Canongate will publish the "explosive" new novel by Booker-shortlisted Australian author Kate Grenville.
Editor-at-large Ellah Wakatama Allfrey acquired UK and Commonwealth rights excluding Australia, New Zealand and Canada from Michael Heyward at Text Publishing in Australia to the novel entitled A Room Made of Leaves.
In the book’s introduction, Grenville “describes, with tongue firmly in cheek, discovering a box containing some old papers: a diary written by Elizabeth, the widow of John Macarthur, soldier, entrepreneur and rogue, in the first years of the colony of Australia”, Canongate said. Subsequently A Room Made of Leaves “walks a tightrope between the true and the invented”.
“It is a tale of adventure and struggle, of secrets and lie,” the publisher said. “Elizabeth Macarthur tells an explosive story that’s like the dark side of a Jane Austen novel—what it really means to marry a stranger, and to find a way to steal power in a world that gives a woman none."
The synopsis reads: “Raised by a widowed mother and doting grandfather on a sheep farm in Devon, young Elizabeth is headstrong, independent and curious about the world. In one moment of reckless rebellion against the expectations of society, she finds herself pregnant and forced to marry Captain Macarthur. Trapped in a loveless marriage, Elizabeth travels with her husband and young son to the settlement at Sydney Cove.
Grenville is the author of novels including the international bestseller The Secret River (also published by Canongate), which was awarded the Commonwealth Prize and was shortlisted for the Man Booker Prize. She also wrote The Idea of Perfection (Picador), winner of the Orange Prize; The Lieutenant and Lilian's Story (both published by Canongate). Her work has been adapted for the stage and cinema and it widely translated.
Wakatama Allfrey said: “It’s a huge privilege to have joined Canongate just as Kate completed her new novel. I have long been a fan of her work and was struck by the profound contemporary resonance of this new book. It’s a powerful example of how history, in the hands of a gifted novelist, can provide a total immersion in stories of the past, while also prompting us to interrogate the duty we have to acknowledge a more complete, and ultimately truer, telling of that past towards a better future.”

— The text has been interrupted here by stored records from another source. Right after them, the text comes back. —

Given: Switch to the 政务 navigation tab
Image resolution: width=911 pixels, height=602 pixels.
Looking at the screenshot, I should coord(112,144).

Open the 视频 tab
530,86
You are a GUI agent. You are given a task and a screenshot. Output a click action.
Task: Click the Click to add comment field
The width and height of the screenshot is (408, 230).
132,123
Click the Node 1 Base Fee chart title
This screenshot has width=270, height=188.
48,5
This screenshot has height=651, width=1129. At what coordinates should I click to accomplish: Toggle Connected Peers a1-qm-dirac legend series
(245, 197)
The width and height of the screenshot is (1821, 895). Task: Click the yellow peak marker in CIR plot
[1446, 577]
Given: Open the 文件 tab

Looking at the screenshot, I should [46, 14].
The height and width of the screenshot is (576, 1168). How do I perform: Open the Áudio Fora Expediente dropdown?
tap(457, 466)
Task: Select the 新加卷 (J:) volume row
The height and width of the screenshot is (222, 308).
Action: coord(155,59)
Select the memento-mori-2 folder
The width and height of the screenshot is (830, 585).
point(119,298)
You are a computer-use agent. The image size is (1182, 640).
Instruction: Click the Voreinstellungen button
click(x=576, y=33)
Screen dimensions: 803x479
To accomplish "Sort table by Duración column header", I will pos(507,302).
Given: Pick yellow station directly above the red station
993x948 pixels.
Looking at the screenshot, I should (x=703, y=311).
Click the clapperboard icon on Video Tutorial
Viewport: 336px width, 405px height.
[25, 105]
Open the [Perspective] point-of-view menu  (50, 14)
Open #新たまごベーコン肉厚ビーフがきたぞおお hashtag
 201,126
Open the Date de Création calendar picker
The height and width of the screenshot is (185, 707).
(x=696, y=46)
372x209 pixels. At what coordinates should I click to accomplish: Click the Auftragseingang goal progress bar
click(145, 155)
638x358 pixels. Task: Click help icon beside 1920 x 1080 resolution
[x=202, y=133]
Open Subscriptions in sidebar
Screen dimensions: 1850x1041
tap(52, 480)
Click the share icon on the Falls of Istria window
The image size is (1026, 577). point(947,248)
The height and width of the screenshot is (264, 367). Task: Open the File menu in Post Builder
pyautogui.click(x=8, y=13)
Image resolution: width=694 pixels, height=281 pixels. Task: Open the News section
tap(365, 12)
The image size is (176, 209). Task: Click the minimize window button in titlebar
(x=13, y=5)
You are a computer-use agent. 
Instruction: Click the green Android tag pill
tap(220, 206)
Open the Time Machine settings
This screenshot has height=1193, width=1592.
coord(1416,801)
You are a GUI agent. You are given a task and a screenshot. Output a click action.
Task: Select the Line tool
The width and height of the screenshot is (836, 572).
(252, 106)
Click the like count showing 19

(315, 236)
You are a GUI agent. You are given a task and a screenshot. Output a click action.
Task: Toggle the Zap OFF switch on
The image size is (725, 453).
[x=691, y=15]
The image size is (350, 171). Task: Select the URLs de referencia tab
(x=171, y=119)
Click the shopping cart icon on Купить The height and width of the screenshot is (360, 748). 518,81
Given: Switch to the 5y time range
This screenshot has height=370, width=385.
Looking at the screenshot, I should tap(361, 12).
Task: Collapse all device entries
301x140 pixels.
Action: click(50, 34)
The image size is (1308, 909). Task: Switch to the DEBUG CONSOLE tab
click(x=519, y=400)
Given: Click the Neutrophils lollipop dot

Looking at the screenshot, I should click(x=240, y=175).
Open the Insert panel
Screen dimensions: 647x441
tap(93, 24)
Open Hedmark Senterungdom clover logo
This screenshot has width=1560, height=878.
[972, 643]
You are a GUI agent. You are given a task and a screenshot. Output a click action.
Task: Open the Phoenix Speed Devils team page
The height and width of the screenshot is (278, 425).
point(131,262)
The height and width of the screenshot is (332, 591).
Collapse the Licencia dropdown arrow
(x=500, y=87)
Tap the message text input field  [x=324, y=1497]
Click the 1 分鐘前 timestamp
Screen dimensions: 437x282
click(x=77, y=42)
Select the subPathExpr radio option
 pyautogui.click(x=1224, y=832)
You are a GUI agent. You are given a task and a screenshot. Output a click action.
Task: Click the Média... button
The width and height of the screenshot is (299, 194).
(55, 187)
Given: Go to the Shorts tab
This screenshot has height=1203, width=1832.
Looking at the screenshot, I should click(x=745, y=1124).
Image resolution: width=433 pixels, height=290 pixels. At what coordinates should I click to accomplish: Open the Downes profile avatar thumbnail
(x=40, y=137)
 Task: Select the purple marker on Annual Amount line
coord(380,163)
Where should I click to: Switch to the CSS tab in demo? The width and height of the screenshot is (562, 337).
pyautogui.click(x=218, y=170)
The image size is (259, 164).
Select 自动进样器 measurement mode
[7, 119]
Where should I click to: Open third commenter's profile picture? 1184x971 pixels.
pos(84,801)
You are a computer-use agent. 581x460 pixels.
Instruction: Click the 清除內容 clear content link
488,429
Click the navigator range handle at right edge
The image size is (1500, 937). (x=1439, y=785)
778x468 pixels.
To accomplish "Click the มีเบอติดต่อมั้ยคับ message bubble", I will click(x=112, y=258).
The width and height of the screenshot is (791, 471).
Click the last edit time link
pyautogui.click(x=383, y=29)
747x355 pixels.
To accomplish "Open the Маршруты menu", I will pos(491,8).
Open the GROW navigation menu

Heyward added: “We could not be more excited about publishing A Room of Leaves. It’s a new triumph... This novel will change the way we think about the earliest days of the colonial experience in Australia: about the role of women, the power of conversation, and the possibility of love. It’s a book which dramatises the past in order to speak directly to our times, to our aspirations, and the debates that matter most to us.”